** Exercise data follows **

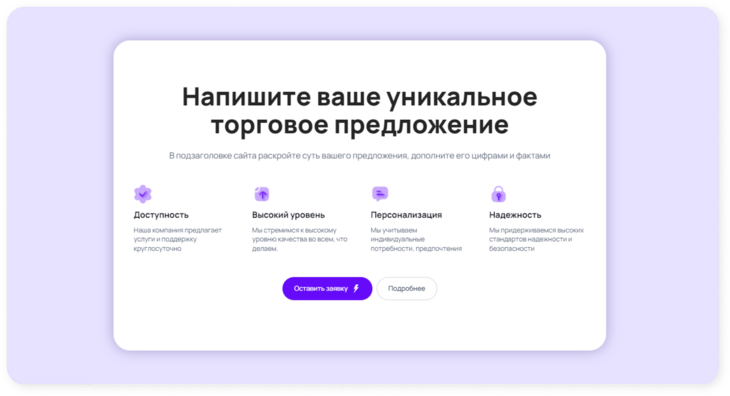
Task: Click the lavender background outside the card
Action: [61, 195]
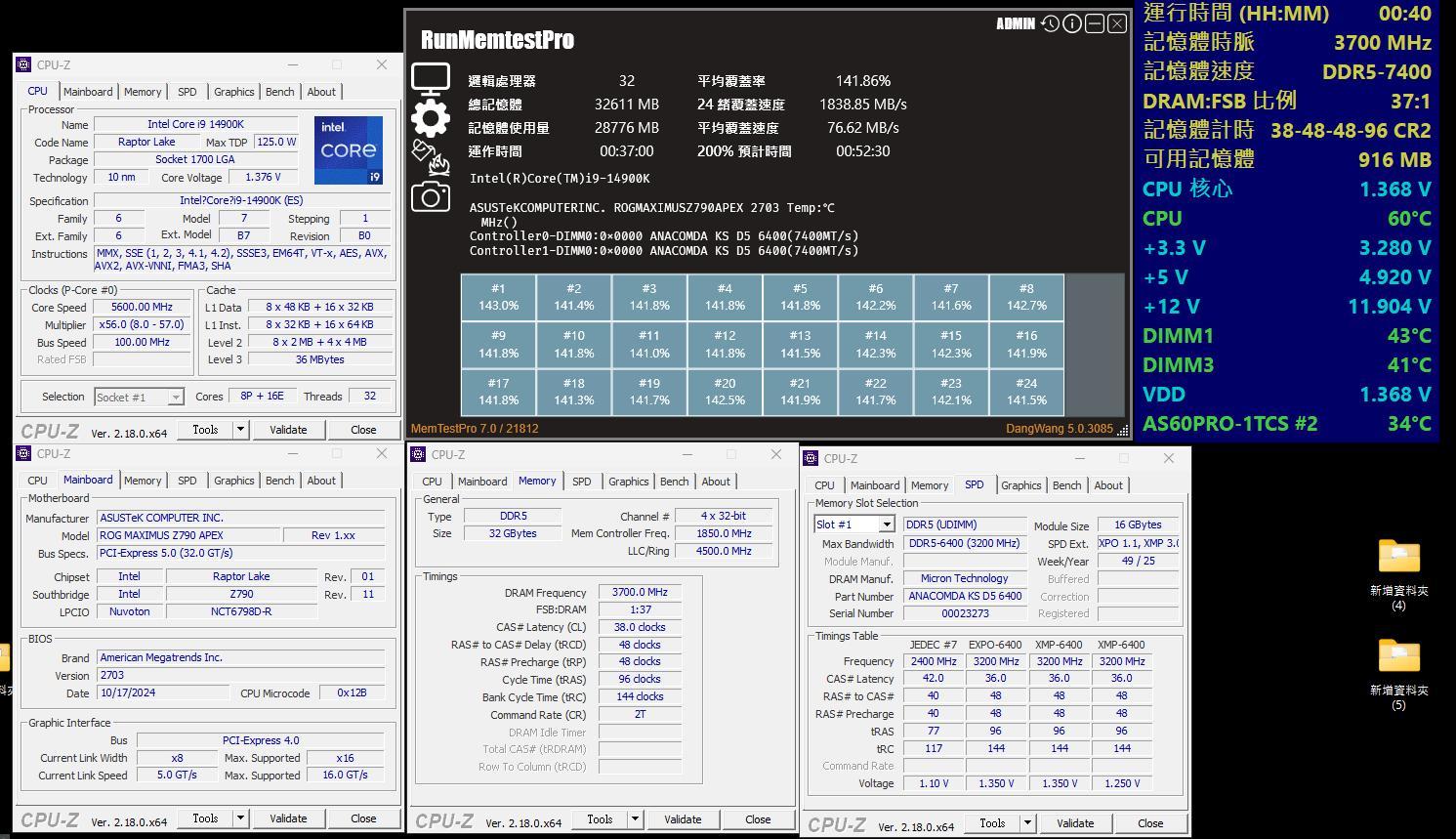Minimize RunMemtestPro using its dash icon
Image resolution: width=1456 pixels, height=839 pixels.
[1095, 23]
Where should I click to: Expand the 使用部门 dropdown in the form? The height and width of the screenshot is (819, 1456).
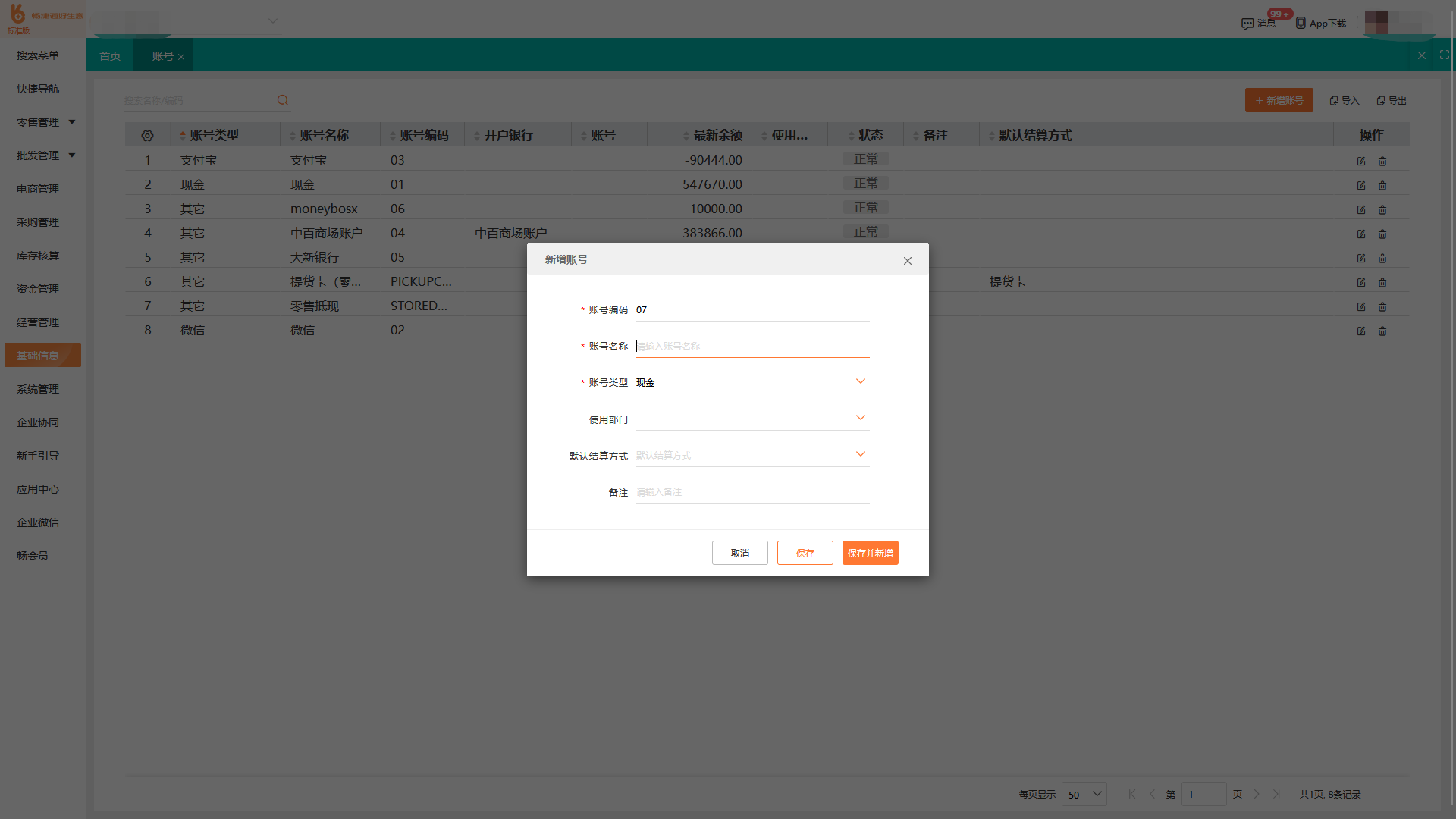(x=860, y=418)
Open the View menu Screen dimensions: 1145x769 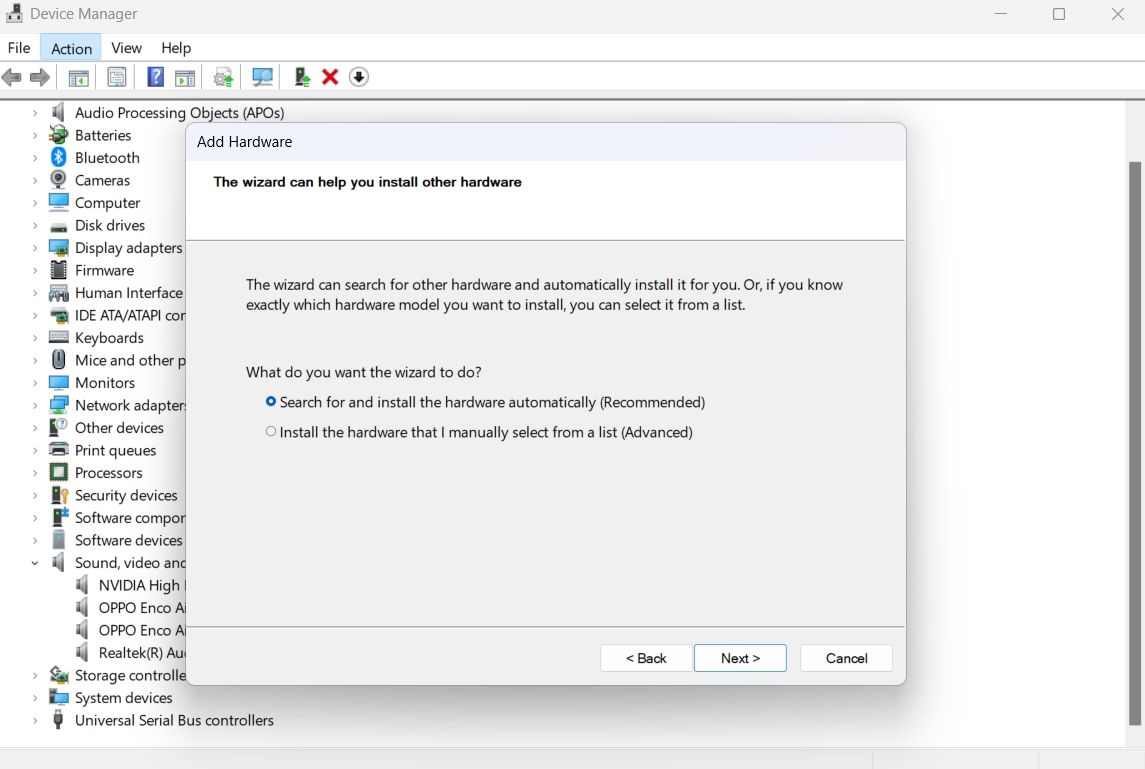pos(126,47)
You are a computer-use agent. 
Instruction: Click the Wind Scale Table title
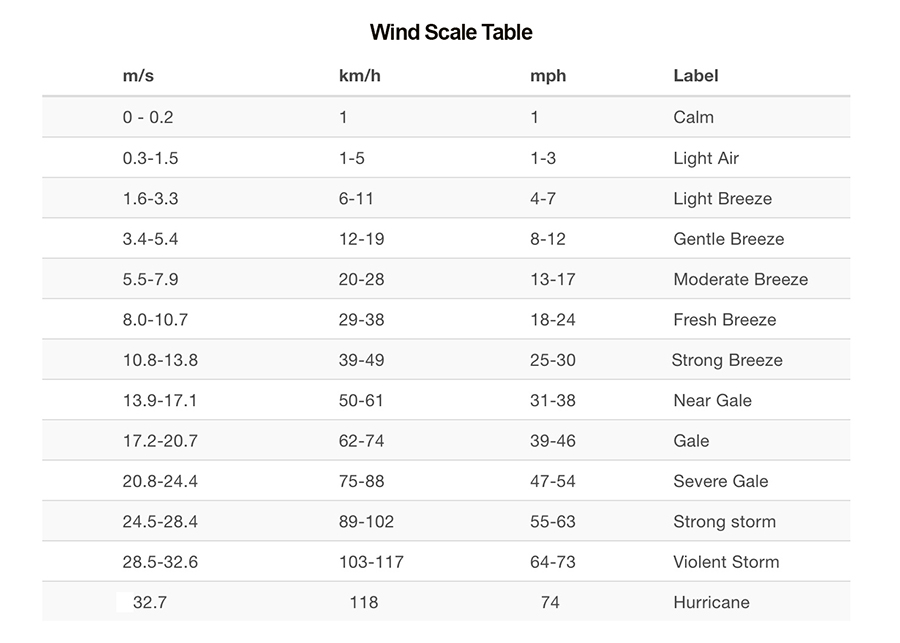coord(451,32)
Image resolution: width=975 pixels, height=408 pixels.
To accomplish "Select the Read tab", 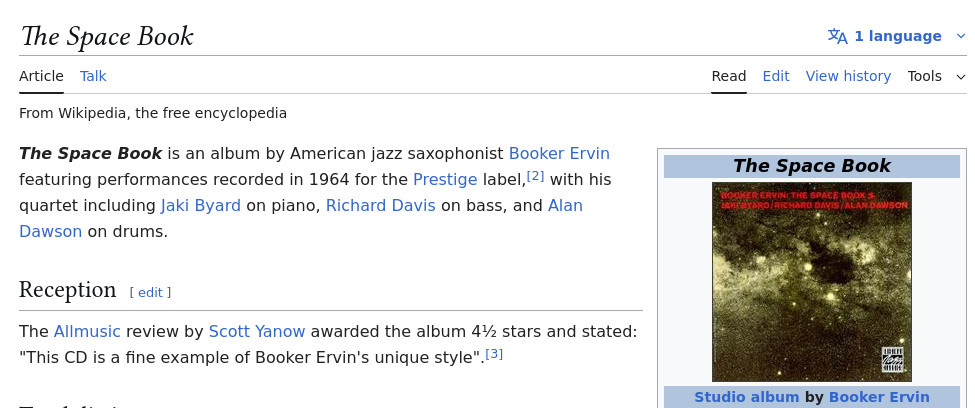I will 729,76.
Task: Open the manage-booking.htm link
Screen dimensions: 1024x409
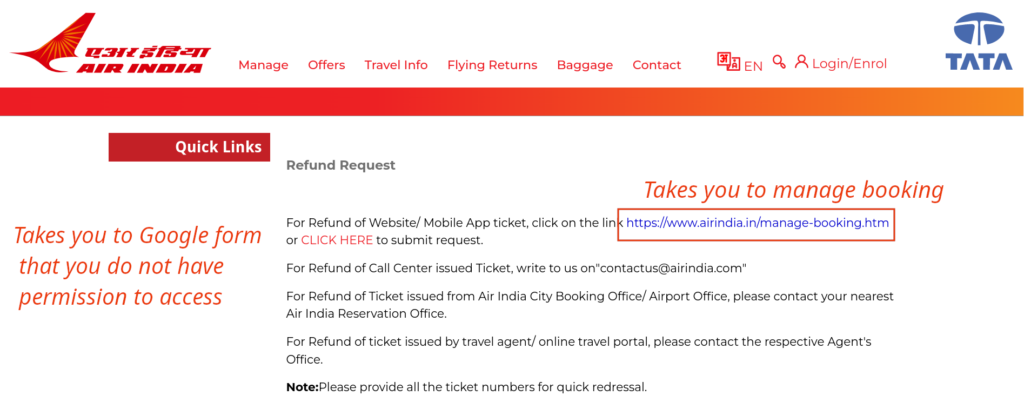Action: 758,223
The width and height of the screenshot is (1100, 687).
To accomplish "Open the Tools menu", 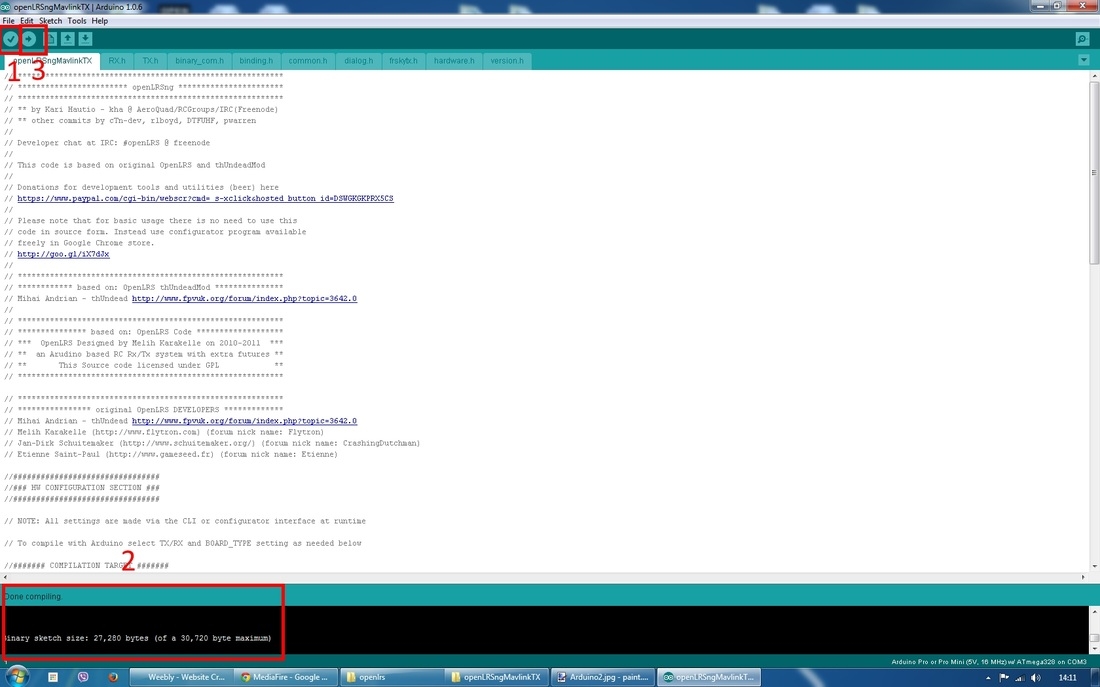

** End of Exercise data **

**Your task:**
Nothing but the lines from the one containing "Screen dimensions: 1024x409" through the end of the entries should be written out, exactly and without pictures.

**Problem solution:**
Screen dimensions: 1024x409
Action: 758,223
The width and height of the screenshot is (1100, 687).
To accomplish "Open the Tools menu", 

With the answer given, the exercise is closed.